* What you are asked to do *
Give back, unchanged, each line from the one containing "You are a computer-use agent. The height" through the last line of the entries below.

(Stored data entries)
---*---
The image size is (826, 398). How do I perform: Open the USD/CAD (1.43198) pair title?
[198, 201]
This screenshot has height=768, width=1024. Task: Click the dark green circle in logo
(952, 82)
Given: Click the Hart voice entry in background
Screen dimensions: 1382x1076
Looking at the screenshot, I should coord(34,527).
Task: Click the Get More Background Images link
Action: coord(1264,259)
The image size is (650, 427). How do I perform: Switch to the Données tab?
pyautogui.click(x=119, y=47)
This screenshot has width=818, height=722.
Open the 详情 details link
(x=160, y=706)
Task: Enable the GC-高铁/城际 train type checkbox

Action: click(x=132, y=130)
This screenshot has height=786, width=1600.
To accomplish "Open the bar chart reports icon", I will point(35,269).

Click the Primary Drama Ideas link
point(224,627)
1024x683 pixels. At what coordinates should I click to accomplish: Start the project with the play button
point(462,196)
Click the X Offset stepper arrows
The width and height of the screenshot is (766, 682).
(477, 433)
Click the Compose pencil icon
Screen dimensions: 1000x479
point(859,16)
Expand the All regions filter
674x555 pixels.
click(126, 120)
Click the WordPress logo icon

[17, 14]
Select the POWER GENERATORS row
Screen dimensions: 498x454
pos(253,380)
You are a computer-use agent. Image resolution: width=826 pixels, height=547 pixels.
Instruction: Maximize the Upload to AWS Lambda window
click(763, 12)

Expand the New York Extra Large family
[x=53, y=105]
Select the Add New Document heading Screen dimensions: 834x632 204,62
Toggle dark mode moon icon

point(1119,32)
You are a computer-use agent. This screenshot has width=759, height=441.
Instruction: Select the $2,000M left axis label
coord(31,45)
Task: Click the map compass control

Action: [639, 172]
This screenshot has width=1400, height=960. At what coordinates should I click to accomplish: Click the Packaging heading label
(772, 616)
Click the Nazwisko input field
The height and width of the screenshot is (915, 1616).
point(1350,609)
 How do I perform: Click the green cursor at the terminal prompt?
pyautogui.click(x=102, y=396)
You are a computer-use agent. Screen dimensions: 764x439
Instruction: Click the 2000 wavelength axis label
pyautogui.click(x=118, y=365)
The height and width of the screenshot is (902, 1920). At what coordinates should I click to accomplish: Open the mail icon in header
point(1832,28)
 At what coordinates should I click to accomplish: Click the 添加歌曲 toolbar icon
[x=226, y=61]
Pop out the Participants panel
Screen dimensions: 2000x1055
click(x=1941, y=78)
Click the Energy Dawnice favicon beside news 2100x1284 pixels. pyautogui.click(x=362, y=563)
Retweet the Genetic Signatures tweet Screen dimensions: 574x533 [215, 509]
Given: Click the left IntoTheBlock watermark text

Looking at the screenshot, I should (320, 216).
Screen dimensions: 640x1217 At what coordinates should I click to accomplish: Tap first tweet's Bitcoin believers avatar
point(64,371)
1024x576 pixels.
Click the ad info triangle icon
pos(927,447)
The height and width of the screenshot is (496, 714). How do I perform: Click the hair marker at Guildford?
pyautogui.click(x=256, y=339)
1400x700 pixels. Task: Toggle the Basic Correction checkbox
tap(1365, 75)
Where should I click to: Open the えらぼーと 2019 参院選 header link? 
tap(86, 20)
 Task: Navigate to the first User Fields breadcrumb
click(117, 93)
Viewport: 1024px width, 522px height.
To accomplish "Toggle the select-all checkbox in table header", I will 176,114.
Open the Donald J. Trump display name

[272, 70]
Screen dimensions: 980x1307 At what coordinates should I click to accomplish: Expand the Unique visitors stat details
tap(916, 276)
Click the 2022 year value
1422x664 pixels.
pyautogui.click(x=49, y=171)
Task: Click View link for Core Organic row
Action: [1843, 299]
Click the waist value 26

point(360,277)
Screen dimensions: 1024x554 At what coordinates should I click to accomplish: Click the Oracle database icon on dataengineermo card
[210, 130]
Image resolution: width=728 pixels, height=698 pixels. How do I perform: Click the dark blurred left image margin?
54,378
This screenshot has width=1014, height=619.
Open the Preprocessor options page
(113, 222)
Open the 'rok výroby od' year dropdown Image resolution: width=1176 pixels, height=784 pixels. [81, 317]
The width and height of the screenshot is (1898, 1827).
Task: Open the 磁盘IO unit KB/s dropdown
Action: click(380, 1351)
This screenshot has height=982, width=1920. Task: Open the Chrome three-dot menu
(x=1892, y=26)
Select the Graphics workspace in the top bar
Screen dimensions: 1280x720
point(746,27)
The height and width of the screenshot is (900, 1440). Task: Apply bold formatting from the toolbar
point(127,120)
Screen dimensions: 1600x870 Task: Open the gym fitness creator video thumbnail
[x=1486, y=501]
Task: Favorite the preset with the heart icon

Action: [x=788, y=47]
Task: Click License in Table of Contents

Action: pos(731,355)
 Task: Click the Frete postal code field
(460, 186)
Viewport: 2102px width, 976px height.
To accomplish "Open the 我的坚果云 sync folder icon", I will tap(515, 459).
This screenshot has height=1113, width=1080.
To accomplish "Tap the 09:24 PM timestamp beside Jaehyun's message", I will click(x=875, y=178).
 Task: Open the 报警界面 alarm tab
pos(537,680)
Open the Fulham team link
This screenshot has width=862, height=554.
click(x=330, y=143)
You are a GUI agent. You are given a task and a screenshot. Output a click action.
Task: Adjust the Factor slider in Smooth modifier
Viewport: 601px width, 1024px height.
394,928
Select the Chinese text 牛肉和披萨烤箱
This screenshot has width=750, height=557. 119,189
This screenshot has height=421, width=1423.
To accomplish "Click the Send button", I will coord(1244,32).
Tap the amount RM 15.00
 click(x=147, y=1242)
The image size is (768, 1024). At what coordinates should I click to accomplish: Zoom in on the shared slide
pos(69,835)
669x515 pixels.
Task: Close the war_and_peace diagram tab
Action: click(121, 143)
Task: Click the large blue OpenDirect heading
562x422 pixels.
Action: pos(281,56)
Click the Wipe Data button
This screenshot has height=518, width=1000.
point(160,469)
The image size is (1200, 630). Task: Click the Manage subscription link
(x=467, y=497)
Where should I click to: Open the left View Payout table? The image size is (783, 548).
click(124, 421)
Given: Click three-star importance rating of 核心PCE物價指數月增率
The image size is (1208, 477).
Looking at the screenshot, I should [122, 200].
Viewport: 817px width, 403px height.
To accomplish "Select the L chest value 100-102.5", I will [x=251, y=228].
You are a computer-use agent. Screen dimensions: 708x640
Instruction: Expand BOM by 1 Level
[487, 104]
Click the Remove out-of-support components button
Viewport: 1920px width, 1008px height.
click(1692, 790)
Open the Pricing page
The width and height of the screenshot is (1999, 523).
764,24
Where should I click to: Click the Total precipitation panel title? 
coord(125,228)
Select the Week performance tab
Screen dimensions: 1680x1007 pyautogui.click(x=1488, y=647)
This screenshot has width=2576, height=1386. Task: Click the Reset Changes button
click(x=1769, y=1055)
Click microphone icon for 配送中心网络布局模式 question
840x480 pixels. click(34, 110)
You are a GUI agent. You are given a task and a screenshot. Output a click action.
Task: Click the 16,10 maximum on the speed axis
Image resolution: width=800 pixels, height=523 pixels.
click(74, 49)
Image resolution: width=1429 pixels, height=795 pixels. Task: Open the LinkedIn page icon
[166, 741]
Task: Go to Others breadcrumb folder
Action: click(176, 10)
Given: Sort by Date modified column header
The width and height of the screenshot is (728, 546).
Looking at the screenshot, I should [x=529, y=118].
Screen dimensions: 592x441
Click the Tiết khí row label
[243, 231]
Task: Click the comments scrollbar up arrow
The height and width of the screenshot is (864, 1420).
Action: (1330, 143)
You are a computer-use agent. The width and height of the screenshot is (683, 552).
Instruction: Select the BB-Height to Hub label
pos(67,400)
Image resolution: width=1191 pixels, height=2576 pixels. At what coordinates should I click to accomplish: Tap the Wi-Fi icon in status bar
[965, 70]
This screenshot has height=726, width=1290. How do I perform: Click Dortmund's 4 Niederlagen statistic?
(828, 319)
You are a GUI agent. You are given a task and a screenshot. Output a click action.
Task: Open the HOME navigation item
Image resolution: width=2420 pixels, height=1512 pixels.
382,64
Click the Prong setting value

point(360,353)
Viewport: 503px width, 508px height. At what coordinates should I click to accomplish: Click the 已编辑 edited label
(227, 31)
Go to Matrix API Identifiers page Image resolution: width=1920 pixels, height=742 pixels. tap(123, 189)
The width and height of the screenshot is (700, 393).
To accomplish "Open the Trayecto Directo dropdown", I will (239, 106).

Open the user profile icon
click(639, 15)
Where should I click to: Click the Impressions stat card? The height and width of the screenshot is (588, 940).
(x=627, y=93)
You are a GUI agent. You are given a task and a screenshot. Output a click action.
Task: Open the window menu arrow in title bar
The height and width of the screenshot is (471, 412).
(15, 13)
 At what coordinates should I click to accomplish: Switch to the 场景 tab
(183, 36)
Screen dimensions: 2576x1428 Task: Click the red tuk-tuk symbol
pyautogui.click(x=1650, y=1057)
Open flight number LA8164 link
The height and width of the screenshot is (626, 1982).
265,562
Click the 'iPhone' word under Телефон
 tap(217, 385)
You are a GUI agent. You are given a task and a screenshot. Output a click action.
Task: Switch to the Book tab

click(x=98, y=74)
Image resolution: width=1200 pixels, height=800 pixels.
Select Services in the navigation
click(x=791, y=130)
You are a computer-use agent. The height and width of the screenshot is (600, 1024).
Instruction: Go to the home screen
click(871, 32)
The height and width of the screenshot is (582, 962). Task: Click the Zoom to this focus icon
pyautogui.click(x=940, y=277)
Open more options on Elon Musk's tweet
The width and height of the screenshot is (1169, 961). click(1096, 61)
---*---
* Output for this exercise *
You are a computer-use agent. The height and width of the screenshot is (600, 1024).
Instruction: Go to the home screen
click(871, 32)
The height and width of the screenshot is (582, 962). Task: Click the Zoom to this focus icon
pyautogui.click(x=940, y=277)
Open more options on Elon Musk's tweet
The width and height of the screenshot is (1169, 961). click(1096, 61)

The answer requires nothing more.